Always
And Forever.
Fino a poco tempo fa il nome Debbi
Stuart era anonimo.
Non lo conoscevano neppure i miei compagni di scuola… non
che ci sperassi,
considerando i soggetti che c’erano, ma mi faceva comunque
ridere il vedere
come la situazione fosse cambiata nel giro di soli quattro anni.
Anzi, se dovevo proprio dirla
tutta, dopo che avevo
finalmente terminato la scuola ero riuscita anche a coronare il mio
sogno di
diventare una famosa cantante, che vendeva sempre più cd, e
allargava la sua
fama mondiale di giorno in giorno. A questo, molto probabilmente,
contribuiva
anche il fatto che fossi la ragazza del mitico Nick Morgan, cantante di
fama
internazionale… tutto così perfetto che sembrava
quasi impossibile, o no?
Avevo sempre pensato che nella vita
nulla potesse
essere perfetto. Quando una persona raggiunge la felicità,
c’è sempre qualcosa
che gliela porta via, qualcosa che va storto e che manda tutto a
rotoli.
Pensiero pessimistico? Beh, non ero
mai stata la
persona più ottimista sulla faccia della Terra…
Era
il nostro anniversario. Quattro
anni insieme.
Dovevo
essere felice, al
settimo cielo, entusiasta.
Invece
ero triste, e mi
sentivo terribilmente sola.
Avrebbe
passato tutta la
giornata agli studi di registrazione, insieme a quelle odiose coriste
che se lo
mangiavano con gli occhi. E io invece me ne stavo a casa, con un
raffreddore
potentissimo e un mal di gola assurdo.
Non
pretendevo che passasse
la giornata con me e che lasciasse da parte il suo lavoro,
però che almeno mi
rispondesse al telefono sì.
Dopotutto
ero la sua ragazza!
Ma
stare con un cantante
famoso non era facile. I mille impegni lo allontanavano da me, e
spesso, per
poter passare del tempo con lui, dovevo andare nel suo appartamento la
sera. Se
poi aggiungevamo il fatto che io stavo percorrendo la mia scalata verso
il
successo, con le varie interviste per le riviste, con la registrazione
dei miei
nuovi pezzi e con i servizi fotografici, il tempo diminuiva ancora di
più.
Ma
eravamo innamorati come il
primo giorno.

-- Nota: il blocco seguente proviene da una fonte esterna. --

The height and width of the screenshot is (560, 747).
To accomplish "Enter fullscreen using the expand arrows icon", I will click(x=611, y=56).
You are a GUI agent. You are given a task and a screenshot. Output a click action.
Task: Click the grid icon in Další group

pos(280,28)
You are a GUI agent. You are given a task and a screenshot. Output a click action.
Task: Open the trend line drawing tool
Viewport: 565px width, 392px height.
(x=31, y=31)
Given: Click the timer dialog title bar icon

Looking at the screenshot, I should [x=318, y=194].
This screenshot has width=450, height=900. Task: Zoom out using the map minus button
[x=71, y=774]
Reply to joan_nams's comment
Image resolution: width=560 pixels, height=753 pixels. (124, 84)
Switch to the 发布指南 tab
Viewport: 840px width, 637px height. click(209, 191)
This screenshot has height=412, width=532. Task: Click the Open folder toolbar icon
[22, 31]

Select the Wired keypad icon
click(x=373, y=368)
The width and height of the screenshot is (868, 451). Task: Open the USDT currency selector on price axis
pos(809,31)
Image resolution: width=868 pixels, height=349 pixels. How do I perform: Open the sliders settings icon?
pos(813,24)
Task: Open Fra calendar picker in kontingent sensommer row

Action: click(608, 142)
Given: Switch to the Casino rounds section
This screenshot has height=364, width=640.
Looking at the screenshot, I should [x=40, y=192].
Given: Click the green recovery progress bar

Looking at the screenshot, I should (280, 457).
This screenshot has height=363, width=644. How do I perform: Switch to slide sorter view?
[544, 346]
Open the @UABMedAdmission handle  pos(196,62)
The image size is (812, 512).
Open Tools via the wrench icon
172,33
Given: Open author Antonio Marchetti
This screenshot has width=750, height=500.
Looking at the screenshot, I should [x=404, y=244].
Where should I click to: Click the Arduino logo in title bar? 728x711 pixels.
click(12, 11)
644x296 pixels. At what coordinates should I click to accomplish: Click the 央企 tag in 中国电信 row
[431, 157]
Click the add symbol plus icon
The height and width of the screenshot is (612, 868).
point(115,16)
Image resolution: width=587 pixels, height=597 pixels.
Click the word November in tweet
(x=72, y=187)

I finesettimana e ogni momento libero lo passavamo
insieme.
Tranne
quel giorno.
Contando
che ero anche mezza
ammalata, non sarei potuta andare a casa sua e, beh, lui non poteva di
certo
venire a trovarmi la sera tardi a casa mia con i miei che dormivano!
“Tesoro,
dovresti mangiare
qualcosa anche se stai male…”, mi disse mamma,
indicando la mia tazza con latte
e cereali.
Storsi
il naso, sentendo il
mio stomaco chiudersi in una morsa.
“Non
ho fame… sai se Nick ha
chiamato a casa, per caso?”, chiesi invece, speranzosa.
Non
sentii subito la
risposta, quindi alzai la testa, in attesa, e allora mi rispose
negativamente
facendomi sprofondare nuovamente nella mia apatia.
Depressione
allo stato puro.
Mi bastava solo sentire la sua voce per sentirmi un po’
meglio, giusto per
sapere che non si era dimenticato di quel giorno. In fondo era Nick, il
dolcissimo
ragazzo che mi amava, era impossibile che si fosse
dimenticato… dunque perché
non mi telefonava?
Andai
in camera e mi sdraiai
sul letto, annoiata.
“Debbi,
stasera andiamo a
mangiare da Viki e John, tu che fai?”, mi chiese mia madre,
interrompendo i
miei pensieri pessimisti.
Viki
e John erano dei loro
amici, clienti abituali del bar.
“Sto
a casa… sono
stanchissima, se esco rischio di prendermi la
febbre…”, risposi stanca.
A
dire il vero speravo di
migliorare ora di stasera anche perché… il mio
cervello non ci mise molto a
fare due più due.
I
miei erano fuori. Casa
libera.
Afferrai
il cellulare
appoggiato sul comodino e composi il numero di Nick, che ormai
conoscevo a
memoria.
Ce
l’aveva spento.
Probabilmente aveva la batteria scarica, fantastico!
Mi
si inumidirono gli occhi…
un po’ perché da ammalata ero più
sensibile, un po’ perché ero troppo emotiva.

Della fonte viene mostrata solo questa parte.